Let's differentiate $x^2 + y^2 = 25$:
* The derivative of $x^2$ is $2x$.
* The derivative of $y^2$ is $2y \cdot \dfrac{dy}{dx}$ (remember the $\dfrac{dy}{dx}$ part!).
* The derivative of 25 (which is just a number) is 0.

So, we get:
$2x + 2y \dfrac{dy}{dx} = 0$

Now, we want to get $\dfrac{dy}{dx}$ all by itself, so let's move things around:
$2y \dfrac{dy}{dx} = -2x$
$\dfrac{dy}{dx} = \dfrac{-2x}{2y}$
$\dfrac{dy}{dx} = -\dfrac{x}{y}$

This tells us the slope of the circle at any point $(x,y)$ on it!

**Step 2: Find the second derivative, $\dfrac{d^2y}{dx^2}$ (this tells us how it's bending!)**

Now we need to take the derivative of our first derivative, $\dfrac{dy}{dx} = -\dfrac{x}{y}$. This involves something called the "quotient rule" because we have a division!

The quotient rule says if you have $\dfrac{u}{v}$, its derivative is $\dfrac{v \cdot u' - u \cdot v'}{v^2}$.
Here, let $u = -x$ and $v = y$.
* The derivative of $u$, which is $u'$, is $-1$.
* The derivative of $v$, which is $v'$, is $\dfrac{dy}{dx}$ (because it's $y$ and we're differentiating with respect to $x$!).

So, plugging into the quotient rule:
$\dfrac{d^2y}{dx^2} = \dfrac{y(-1) - (-x)(\dfrac{dy}{dx})}{y^2}$
$\dfrac{d^2y}{dx^2} = \dfrac{-y + x \dfrac{dy}{dx}}{y^2}$

Wait!
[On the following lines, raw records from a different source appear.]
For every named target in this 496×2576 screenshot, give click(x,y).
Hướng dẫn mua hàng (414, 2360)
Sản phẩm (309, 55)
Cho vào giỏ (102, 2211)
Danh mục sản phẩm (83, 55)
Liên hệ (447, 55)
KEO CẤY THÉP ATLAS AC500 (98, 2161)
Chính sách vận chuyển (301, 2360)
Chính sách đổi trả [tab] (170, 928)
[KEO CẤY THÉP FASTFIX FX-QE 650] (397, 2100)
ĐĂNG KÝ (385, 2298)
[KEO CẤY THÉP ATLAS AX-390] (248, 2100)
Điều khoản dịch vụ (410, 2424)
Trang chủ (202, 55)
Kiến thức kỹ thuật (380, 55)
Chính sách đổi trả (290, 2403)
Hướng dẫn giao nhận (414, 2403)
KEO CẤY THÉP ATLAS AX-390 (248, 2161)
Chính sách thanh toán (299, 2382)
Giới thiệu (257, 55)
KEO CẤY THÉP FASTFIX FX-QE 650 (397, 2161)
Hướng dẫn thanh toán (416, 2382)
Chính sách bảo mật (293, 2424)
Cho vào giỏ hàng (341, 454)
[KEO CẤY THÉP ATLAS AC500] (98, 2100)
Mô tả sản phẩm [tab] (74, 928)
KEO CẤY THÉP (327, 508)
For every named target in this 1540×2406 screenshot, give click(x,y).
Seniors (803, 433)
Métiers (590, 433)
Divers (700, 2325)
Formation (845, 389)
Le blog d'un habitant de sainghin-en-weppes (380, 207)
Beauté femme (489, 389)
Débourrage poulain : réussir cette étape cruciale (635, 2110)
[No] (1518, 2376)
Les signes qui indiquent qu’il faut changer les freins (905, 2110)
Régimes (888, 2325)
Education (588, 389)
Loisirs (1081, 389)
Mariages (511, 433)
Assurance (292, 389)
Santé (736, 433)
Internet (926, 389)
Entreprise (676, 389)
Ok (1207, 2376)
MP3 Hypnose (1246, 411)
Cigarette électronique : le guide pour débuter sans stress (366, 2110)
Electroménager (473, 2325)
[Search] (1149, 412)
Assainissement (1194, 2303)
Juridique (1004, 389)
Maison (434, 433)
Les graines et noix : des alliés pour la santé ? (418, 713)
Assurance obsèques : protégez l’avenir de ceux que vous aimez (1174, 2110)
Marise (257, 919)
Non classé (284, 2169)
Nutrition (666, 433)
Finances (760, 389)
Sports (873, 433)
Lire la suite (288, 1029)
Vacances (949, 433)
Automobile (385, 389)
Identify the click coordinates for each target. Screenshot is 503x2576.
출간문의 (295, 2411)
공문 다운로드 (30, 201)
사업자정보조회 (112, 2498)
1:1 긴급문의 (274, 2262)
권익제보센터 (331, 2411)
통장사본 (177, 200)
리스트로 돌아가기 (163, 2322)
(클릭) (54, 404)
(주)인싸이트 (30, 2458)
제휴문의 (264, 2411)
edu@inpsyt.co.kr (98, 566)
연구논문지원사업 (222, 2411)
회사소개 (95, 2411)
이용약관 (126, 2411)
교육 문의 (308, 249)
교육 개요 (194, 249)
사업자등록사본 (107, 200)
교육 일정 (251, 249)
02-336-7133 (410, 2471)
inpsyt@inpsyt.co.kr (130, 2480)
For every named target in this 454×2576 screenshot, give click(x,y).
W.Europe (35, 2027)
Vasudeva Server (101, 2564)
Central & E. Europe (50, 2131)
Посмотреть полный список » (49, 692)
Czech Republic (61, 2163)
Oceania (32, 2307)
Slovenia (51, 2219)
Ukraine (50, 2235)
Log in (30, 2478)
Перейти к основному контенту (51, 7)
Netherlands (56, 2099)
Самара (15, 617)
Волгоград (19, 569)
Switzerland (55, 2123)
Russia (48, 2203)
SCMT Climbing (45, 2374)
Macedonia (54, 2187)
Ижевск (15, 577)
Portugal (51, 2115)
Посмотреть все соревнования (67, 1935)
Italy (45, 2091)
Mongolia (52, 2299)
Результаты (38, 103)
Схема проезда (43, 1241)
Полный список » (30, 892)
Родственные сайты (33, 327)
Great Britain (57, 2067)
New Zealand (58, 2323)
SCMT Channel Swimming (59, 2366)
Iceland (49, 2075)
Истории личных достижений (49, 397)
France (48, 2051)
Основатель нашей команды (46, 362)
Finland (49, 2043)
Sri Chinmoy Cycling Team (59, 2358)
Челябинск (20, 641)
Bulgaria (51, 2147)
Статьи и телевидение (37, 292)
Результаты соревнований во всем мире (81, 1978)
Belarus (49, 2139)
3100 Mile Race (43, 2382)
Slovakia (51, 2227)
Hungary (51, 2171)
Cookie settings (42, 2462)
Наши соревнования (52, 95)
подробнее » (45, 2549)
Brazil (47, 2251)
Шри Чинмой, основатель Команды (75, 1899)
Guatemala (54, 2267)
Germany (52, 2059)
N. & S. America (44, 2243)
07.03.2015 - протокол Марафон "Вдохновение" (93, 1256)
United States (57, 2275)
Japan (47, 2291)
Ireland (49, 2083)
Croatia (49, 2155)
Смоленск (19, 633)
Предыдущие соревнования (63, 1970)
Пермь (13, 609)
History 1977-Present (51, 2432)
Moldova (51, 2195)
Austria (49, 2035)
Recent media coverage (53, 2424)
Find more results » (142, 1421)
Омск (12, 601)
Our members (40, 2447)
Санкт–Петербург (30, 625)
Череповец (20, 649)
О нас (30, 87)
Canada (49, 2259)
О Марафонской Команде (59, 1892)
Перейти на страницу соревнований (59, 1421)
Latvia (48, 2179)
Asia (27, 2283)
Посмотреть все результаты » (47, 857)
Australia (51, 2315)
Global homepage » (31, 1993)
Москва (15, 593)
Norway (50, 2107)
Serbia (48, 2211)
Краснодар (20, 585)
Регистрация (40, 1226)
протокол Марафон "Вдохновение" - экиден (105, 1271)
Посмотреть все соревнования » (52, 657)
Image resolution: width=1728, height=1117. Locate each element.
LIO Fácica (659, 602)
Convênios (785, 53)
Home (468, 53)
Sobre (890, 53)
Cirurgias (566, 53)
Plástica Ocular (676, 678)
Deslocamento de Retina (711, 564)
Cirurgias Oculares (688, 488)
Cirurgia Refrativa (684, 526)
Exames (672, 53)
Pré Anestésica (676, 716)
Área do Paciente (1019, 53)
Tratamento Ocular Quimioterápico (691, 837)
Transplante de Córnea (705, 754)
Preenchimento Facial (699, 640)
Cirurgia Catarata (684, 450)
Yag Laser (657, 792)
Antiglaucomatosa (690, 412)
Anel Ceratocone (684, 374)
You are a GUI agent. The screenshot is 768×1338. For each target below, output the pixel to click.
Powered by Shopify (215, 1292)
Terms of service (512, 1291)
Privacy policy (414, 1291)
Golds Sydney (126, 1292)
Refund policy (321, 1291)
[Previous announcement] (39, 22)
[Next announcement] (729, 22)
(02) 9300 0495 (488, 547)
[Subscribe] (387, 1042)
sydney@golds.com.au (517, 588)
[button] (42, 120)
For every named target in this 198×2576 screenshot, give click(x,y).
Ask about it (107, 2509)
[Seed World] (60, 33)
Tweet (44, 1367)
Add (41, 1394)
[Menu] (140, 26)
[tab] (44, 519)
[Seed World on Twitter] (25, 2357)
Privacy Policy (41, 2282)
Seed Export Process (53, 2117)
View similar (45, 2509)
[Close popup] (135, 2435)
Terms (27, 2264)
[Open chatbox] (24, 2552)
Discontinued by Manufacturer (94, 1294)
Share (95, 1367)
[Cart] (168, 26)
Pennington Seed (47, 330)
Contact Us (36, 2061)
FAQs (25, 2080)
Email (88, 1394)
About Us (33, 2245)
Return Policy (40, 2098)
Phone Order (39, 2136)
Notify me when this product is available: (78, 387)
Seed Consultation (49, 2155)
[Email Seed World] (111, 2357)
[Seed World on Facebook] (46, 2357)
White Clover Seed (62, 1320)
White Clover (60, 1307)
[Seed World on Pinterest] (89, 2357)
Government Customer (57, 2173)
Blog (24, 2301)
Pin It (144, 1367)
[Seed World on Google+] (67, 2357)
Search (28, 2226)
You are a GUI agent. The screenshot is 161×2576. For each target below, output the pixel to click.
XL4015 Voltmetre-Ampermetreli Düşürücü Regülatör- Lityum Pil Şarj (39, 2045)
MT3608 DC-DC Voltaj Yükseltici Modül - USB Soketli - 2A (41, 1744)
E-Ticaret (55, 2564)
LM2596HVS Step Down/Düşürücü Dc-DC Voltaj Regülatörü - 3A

We already know what $\dfrac{dy}{dx}$ is from Step 1! It's $-\dfrac{x}{y}$. Let's substitute that in:
$\dfrac{d^2y}{dx^2} = \dfrac{-y + x \left(-\dfrac{x}{y}\right)}{y^2}$
$\dfrac{d^2y}{dx^2} = \dfrac{-y - \dfrac{x^2}{y}}{y^2}$

To make this look nicer, let's get a common denominator in the top part:
$\dfrac{d^2y}{dx^2} = \dfrac{\dfrac{-y^2}{y} - \dfrac{x^2}{y}}{y^2}$
$\dfrac{d^2y}{dx^2} = \dfrac{\dfrac{-y^2 - x^2}{y}}{y^2}$
$\dfrac{d^2y}{dx^2} = \dfrac{-(x^2 + y^2)}{y \cdot y^2}$
$\dfrac{d^2y}{dx^2} = \dfrac{-(x^2 + y^2)}{y^3}$

Now, remember the original equation of our circle: $x^2 + y^2 = 25$. We can substitute this directly into our formula for the second derivative!
$\dfrac{d^2y}{dx^2} = \dfrac{-(25)}{y^3}$

**Step 3: Plug in the point $(0,5)$**

We want to find the value of $\dfrac{d^2y}{dx^2}$ at the specific point $(x,y) = (0,5)$. So, we just plug in $y=5$ into our formula:
$\dfrac{d^2y}{dx^2} = \dfrac{-25}{5^3}$
$\dfrac{d^2y}{dx^2} = \dfrac{-25}{125}$

Finally, we simplify the fraction! Both 25 and 125 can be divided by 25:
$\dfrac{-25 \div 25}{125 \div 25} = \dfrac{-1}{5}$

So, at the top of the circle $(0,5)$, the curve is bending downwards with a value of -1/5! Pretty neat, huh?